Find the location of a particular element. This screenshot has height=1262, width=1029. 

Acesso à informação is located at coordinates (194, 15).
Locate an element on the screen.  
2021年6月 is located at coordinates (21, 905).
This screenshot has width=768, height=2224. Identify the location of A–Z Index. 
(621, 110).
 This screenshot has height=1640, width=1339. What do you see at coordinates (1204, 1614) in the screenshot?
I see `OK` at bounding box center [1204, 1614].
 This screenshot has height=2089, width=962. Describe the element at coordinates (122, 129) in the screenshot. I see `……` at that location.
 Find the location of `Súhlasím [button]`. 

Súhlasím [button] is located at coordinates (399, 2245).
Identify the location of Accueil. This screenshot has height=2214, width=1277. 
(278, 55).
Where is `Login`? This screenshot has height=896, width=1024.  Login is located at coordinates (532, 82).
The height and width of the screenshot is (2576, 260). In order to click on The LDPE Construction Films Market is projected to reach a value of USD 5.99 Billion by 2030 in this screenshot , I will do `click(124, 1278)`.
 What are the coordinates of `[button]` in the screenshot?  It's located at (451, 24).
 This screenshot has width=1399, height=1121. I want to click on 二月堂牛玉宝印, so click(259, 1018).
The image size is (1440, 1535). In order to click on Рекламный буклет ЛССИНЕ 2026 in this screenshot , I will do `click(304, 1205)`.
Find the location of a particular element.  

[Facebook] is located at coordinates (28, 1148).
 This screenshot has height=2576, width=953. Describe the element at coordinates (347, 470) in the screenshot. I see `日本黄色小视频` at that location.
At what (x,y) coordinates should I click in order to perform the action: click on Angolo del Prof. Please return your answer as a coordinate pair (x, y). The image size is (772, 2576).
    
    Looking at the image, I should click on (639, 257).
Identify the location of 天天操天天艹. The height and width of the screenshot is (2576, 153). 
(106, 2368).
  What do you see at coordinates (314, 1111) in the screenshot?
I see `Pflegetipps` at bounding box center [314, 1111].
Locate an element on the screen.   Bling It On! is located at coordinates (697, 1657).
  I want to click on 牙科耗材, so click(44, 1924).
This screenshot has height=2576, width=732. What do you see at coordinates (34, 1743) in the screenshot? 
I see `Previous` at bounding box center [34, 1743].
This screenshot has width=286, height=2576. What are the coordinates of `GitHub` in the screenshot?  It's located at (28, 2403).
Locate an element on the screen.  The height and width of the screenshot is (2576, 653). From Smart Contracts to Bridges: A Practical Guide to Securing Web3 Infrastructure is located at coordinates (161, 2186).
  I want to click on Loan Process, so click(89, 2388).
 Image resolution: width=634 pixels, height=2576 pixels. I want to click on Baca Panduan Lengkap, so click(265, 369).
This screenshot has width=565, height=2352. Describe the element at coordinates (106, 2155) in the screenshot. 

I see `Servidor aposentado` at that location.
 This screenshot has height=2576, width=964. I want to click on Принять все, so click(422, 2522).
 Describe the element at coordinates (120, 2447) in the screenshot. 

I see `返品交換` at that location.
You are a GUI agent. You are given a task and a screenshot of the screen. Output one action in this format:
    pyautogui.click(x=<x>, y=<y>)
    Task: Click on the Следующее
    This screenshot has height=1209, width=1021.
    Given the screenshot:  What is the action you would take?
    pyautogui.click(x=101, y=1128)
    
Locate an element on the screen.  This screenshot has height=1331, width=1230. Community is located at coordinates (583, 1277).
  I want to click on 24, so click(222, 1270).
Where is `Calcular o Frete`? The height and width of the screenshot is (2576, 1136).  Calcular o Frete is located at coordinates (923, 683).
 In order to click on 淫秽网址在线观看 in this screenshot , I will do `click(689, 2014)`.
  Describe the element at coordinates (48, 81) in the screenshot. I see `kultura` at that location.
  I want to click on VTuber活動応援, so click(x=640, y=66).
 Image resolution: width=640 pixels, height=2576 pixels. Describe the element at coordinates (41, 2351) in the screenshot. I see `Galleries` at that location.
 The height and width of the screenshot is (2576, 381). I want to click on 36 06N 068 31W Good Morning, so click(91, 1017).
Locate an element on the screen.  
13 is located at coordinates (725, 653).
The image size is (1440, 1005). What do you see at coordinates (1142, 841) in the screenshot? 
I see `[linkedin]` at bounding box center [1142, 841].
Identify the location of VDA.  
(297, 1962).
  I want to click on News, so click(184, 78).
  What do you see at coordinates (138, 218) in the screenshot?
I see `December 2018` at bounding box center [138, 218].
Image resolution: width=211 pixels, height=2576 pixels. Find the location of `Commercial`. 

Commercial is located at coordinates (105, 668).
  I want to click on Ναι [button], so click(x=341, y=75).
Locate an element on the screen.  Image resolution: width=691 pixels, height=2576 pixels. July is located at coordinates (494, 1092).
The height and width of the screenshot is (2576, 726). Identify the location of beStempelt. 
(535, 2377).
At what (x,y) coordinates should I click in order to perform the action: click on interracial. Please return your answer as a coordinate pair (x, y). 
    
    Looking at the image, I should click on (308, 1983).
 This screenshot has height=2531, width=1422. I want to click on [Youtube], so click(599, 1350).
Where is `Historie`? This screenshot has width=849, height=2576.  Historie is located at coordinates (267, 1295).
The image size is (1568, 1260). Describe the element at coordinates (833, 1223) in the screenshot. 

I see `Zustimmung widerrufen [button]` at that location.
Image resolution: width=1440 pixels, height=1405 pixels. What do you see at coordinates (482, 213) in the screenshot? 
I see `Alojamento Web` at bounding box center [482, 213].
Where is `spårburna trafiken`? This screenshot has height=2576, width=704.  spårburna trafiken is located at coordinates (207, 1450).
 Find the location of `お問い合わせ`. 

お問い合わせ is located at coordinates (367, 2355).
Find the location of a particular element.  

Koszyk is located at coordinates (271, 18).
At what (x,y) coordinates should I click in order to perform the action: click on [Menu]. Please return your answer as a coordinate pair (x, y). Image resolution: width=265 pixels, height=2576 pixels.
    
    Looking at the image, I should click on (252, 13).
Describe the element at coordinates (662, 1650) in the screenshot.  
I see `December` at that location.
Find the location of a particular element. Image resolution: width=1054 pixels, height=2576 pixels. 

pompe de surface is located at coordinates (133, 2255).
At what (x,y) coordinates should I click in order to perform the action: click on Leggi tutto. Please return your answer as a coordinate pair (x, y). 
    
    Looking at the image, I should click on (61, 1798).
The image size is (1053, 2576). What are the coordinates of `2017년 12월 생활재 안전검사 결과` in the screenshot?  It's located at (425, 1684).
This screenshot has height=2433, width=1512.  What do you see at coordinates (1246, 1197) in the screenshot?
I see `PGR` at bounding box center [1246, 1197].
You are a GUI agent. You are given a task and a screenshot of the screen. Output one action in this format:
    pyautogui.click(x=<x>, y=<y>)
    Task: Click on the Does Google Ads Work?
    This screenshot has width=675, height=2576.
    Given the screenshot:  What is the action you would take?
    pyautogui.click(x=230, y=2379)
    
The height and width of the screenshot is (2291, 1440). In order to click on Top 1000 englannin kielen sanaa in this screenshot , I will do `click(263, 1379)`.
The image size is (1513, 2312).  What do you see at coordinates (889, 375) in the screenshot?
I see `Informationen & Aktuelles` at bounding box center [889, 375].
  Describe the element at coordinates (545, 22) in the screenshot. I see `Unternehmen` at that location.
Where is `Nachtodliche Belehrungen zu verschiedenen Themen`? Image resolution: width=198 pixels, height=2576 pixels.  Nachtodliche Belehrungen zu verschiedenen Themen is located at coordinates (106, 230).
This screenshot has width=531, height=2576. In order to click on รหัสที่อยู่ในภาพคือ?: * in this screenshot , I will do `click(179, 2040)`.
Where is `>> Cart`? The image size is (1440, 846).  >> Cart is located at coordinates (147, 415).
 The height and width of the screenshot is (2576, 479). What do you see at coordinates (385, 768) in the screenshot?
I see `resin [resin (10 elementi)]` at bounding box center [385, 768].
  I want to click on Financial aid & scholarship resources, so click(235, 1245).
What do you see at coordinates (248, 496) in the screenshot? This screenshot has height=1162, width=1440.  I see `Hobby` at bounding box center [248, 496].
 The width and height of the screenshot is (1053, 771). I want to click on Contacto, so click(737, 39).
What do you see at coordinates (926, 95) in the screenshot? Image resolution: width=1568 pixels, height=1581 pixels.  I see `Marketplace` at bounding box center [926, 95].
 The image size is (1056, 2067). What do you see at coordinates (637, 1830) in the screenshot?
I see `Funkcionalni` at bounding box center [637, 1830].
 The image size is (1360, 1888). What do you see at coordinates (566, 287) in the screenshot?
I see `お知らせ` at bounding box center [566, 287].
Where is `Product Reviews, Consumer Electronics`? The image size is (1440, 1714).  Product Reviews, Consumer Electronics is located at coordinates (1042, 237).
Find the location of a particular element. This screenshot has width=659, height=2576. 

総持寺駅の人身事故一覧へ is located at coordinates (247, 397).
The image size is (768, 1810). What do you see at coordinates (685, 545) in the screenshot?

TASK REQUIREMENTS
Duplicate the rows above verbatim, beginning at the line that contains "This screenshot has width=286, height=2576." and ending after the line that contains "pyautogui.click(x=101, y=1128)".

WRITTEN SOLUTION
This screenshot has width=286, height=2576. What are the coordinates of `GitHub` in the screenshot?  It's located at (28, 2403).
Locate an element on the screen.  The height and width of the screenshot is (2576, 653). From Smart Contracts to Bridges: A Practical Guide to Securing Web3 Infrastructure is located at coordinates (161, 2186).
  I want to click on Loan Process, so click(89, 2388).
 Image resolution: width=634 pixels, height=2576 pixels. I want to click on Baca Panduan Lengkap, so click(265, 369).
This screenshot has width=565, height=2352. Describe the element at coordinates (106, 2155) in the screenshot. 

I see `Servidor aposentado` at that location.
 This screenshot has height=2576, width=964. I want to click on Принять все, so click(422, 2522).
 Describe the element at coordinates (120, 2447) in the screenshot. 

I see `返品交換` at that location.
You are a GUI agent. You are given a task and a screenshot of the screen. Output one action in this format:
    pyautogui.click(x=<x>, y=<y>)
    Task: Click on the Следующее
    This screenshot has height=1209, width=1021.
    Given the screenshot:  What is the action you would take?
    pyautogui.click(x=101, y=1128)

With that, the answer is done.